2. A product of linear factors (implied to be over complex numbers, as this is the only way to break down all quadratic factors that have imaginary zeros into linear factors).

**step2** Identifying the polynomial structure and initial factorization strategy

The given polynomial $$P(x)=x^4-23x^2-50$$ is a quartic polynomial that is in quadratic form. This means we can treat it like a quadratic equation by making a substitution.
Let $$u = x^2$$.
Substituting $$u$$ into the polynomial, we get:
$$P(u)=u^2-23u-50$$.

**step3** Factoring the quadratic expression

Now, we need to factor the quadratic expression $$u^2-23u-50$$. We look for two numbers that multiply to -50 and add up to -23.
We consider the factors of 50: (1, 50), (2, 25), (5, 10).
To get a product of -50 and a sum of -23, the two numbers are 2 and -25:
$$2 \times (-25) = -50$$
$$2 + (-25) = -23$$
So, the quadratic expression factors as $$(u+2)(u-25)$$.

**step4** Substituting back 'x' and partial factorization

Now, substitute $$x^2$$ back in for $$u$$:
$$P(x) = (x^2+2)(x^2-25)$$.

**step5** Further factorization using difference of squares

The term $$(x^2-25)$$ is a difference of squares, which can be factored using the formula $$a^2-b^2=(a-b)(a+b)$$.
Here, $$a=x$$ and $$b=5$$.
So, $$x^2-25 = (x-5)(x+5)$$.
Thus, the polynomial becomes:
$$P(x) = (x-5)(x+5)(x^2+2)$$.

**step6** Presenting Way 1: Factoring over Real Numbers

This factorization, $$P(x) = (x-5)(x+5)(x^2+2)$$, is the factorization over the real numbers.
- The factors $$(x-5)$$ and $$(x+5)$$ are linear factors with real coefficients (their roots are $$x=5$$ and $$x=-5$$, which are real numbers).
- The factor $$(x^2+2)$$ is a quadratic factor with real coefficients. To find its zeros, we set $$x^2+2=0$$, which gives $$x^2=-2$$. Taking the square root, $$x=\pm\sqrt{-2}=\pm i\sqrt{2}$$. These are imaginary zeros.
This form precisely matches the description "As a product of linear factors (with real coefficients) and quadratic factors (with real coefficients and imaginary zeros)".

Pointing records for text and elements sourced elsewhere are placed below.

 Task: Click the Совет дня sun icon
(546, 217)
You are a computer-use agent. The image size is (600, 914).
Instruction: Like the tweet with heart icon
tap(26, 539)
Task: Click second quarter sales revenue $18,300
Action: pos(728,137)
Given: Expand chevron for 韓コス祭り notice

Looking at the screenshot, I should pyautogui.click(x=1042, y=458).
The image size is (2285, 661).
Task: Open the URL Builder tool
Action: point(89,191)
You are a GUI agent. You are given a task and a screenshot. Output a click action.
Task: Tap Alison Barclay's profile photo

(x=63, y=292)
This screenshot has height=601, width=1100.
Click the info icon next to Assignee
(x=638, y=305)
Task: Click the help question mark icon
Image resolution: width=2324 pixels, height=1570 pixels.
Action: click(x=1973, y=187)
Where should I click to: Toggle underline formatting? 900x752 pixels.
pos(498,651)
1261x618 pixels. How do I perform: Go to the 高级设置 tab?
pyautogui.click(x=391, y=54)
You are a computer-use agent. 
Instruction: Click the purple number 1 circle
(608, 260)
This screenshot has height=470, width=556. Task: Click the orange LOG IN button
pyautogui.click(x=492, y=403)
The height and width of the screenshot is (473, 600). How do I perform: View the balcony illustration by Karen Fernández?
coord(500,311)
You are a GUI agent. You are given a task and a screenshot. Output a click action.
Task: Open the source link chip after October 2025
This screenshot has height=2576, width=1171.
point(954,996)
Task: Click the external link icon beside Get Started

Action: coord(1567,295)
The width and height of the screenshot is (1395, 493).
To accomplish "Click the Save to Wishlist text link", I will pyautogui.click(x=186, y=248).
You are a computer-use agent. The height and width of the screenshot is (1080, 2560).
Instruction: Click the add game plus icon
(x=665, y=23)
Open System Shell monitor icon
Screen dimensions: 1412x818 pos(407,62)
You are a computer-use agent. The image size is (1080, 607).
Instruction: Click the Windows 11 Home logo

**step7** Presenting Way 2: Factoring over Complex Numbers

To factor the polynomial completely into linear factors, we must consider all roots, including complex ones. We find the roots from each factor:
- From $$(x-5)$$, the root is $$x=5$$.
- From $$(x+5)$$, the root is $$x=-5$$.
- From $$(x^2+2)$$, the roots are $$x=i\sqrt{2}$$ and $$x=-i\sqrt{2}$$.
Thus, the four linear factors are $$(x-5)$$, $$(x+5)$$, $$(x-i\sqrt{2})$$, and $$(x+i\sqrt{2})$$.
So, the polynomial factored into linear factors over the complex numbers is:
$$P(x) = (x-5)(x+5)(x-i\sqrt{2})(x+i\sqrt{2})$$.